Use Spark Connector to migrate CSV data to Protobuf
Objectives: Understand how to use the Spark Connector to upload your data from CSV files within a directory to a Protobuf layer.
Complexity: Beginner
Time to complete: 30 min
Prerequisites: Use Spark connector to read and write data
Source code: Download
The example in this tutorial demonstrates how to use the Spark Connector provided by the Data Client Library to upload CSV data stored in a directory into a layer which uses the Protobuf format. One of the possible scenarios where you might like to do this is when you have a data processing application for which you want to achieve better bandwidth consumption.
In the main part of the tutorial, we will cover the following usages:
- Reading the CSV data from the directory into one data frame;
- Restructuring the dataframe to be compatible with the layer schema;
- Uploading the resulting dataframe to the layer.

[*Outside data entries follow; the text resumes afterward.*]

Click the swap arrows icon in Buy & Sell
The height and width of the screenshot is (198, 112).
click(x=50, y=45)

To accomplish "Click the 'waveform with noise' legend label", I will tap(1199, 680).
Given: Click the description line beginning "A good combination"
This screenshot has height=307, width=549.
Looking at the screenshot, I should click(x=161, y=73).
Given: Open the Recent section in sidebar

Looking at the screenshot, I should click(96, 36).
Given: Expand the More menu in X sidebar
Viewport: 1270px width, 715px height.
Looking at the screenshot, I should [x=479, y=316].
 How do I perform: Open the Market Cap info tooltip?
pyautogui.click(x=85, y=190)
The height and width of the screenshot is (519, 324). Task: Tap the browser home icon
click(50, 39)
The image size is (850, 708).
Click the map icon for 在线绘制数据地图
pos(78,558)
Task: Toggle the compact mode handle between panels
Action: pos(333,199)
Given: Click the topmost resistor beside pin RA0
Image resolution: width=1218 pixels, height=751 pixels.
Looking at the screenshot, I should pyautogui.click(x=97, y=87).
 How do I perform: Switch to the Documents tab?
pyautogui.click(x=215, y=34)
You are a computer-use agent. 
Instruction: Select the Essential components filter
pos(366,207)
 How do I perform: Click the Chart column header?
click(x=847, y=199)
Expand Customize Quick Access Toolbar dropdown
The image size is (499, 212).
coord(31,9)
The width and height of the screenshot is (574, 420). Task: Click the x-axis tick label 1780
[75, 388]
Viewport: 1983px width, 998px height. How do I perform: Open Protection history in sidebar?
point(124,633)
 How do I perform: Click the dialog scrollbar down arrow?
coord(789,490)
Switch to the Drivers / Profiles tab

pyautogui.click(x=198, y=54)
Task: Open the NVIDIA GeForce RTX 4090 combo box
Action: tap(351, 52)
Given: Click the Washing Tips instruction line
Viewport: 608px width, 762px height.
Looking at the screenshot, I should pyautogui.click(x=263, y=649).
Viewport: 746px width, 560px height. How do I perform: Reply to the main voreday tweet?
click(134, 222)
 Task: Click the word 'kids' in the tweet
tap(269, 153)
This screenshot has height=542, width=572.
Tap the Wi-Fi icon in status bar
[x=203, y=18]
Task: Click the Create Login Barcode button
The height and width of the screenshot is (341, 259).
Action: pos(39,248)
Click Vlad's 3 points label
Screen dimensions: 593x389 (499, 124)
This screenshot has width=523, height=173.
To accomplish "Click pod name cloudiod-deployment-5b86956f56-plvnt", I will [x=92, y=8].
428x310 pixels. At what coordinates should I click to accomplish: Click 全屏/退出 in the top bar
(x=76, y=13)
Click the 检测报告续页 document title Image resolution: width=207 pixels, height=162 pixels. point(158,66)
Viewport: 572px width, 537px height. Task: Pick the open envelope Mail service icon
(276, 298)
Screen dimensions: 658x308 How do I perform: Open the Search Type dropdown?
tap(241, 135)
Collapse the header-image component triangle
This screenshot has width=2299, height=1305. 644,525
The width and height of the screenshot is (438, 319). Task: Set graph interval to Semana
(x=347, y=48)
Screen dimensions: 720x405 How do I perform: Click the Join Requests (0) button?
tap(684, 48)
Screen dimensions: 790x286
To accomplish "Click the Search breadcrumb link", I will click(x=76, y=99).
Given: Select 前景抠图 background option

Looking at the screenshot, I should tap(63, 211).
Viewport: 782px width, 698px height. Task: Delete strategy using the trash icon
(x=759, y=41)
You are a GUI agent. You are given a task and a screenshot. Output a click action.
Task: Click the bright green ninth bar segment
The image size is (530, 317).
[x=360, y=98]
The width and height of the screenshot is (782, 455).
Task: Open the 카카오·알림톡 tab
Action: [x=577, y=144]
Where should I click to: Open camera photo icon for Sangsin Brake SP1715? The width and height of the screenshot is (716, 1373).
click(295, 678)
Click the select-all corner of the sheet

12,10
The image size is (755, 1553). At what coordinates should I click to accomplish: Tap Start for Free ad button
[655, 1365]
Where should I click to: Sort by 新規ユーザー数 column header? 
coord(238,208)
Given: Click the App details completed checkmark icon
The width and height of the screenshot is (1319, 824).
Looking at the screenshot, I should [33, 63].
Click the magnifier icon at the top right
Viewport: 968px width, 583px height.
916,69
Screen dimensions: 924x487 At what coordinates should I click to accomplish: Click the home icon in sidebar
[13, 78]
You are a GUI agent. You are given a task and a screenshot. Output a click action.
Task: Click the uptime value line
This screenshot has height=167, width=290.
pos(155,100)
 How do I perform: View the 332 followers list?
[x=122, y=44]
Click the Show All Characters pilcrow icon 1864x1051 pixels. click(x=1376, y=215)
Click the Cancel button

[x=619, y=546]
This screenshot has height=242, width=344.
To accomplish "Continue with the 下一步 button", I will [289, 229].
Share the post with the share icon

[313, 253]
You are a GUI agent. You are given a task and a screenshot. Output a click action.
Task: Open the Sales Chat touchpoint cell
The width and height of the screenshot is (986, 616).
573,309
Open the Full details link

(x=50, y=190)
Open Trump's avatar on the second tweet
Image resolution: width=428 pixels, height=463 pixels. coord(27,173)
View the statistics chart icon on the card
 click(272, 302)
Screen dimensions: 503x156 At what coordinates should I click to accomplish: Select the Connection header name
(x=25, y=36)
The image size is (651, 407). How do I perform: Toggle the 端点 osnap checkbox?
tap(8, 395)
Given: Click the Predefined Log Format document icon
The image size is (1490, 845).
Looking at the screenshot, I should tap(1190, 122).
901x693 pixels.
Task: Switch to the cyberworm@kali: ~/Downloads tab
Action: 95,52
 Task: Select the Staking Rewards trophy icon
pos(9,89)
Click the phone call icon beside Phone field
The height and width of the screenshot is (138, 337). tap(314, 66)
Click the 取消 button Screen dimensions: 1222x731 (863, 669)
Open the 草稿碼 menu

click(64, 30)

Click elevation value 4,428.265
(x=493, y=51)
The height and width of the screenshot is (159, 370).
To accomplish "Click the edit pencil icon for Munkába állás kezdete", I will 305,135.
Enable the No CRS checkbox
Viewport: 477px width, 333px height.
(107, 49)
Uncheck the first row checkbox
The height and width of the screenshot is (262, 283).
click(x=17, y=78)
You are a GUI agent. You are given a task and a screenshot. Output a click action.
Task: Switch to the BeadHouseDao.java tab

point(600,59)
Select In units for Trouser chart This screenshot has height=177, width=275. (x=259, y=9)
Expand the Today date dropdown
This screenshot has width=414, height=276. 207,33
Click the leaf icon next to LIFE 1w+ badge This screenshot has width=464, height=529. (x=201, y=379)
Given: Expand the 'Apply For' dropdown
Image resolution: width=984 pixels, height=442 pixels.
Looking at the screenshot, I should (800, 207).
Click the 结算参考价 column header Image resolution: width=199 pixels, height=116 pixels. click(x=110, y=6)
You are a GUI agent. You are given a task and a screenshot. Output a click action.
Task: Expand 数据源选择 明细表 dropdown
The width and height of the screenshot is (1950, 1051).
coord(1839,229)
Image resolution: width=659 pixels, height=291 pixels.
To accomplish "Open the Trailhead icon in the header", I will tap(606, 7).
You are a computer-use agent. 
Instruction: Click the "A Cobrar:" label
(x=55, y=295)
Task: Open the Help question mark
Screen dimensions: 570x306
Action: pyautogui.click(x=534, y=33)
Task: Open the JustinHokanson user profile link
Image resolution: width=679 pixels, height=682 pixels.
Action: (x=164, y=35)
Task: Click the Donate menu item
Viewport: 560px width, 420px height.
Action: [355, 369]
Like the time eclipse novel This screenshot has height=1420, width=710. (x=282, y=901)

As a preparation step, you will need to create CSVs files in the resources/csv
folder and create the output layer corresponding to your CSV schema. Let's assume the CSV data, located in the resources/csv
folder, is in the following format:
tileId, tag, latitute, longitude
123456789,806553341,33.5230503,-113.0826719
123456789,806553341,33.5231036,-113.08299199999999
123456789,806553341,33.523157,-113.0833119
123456789,806553341,33.5232106,-113.0836317
123456789,806553341,33.5232646,-113.0839515
123456789,806553341,33.5233187,-113.08427119999999
123456789,806553341,33.5233725,-113.08459099999999
....
Data Client's Spark connector does not allow to use a partition id multiple times in dataframe rows. This means that in order to upload it to a Protobuf layer you need to group the data by partition id. So instead of having this schema:
(partition, tag, lat, lon)
it needs to be restructured to become:
(partition, Array[(tag, lat, lon)])
Create corresponding layer schema
First generate the schema project, then deploy it with the following proto file:
syntax = "proto3";
package com.here.platform.data.csv.v1;
// Declare any dependent resources the main POM file and add the import statements here:
//import "com/company/dependentGroupId/filename.proto";
// MainProtobufMessage is a placeholder, this value must match the package/messagename in the mainMessage tag of the layer-manifest-plugin in the schema_ds module.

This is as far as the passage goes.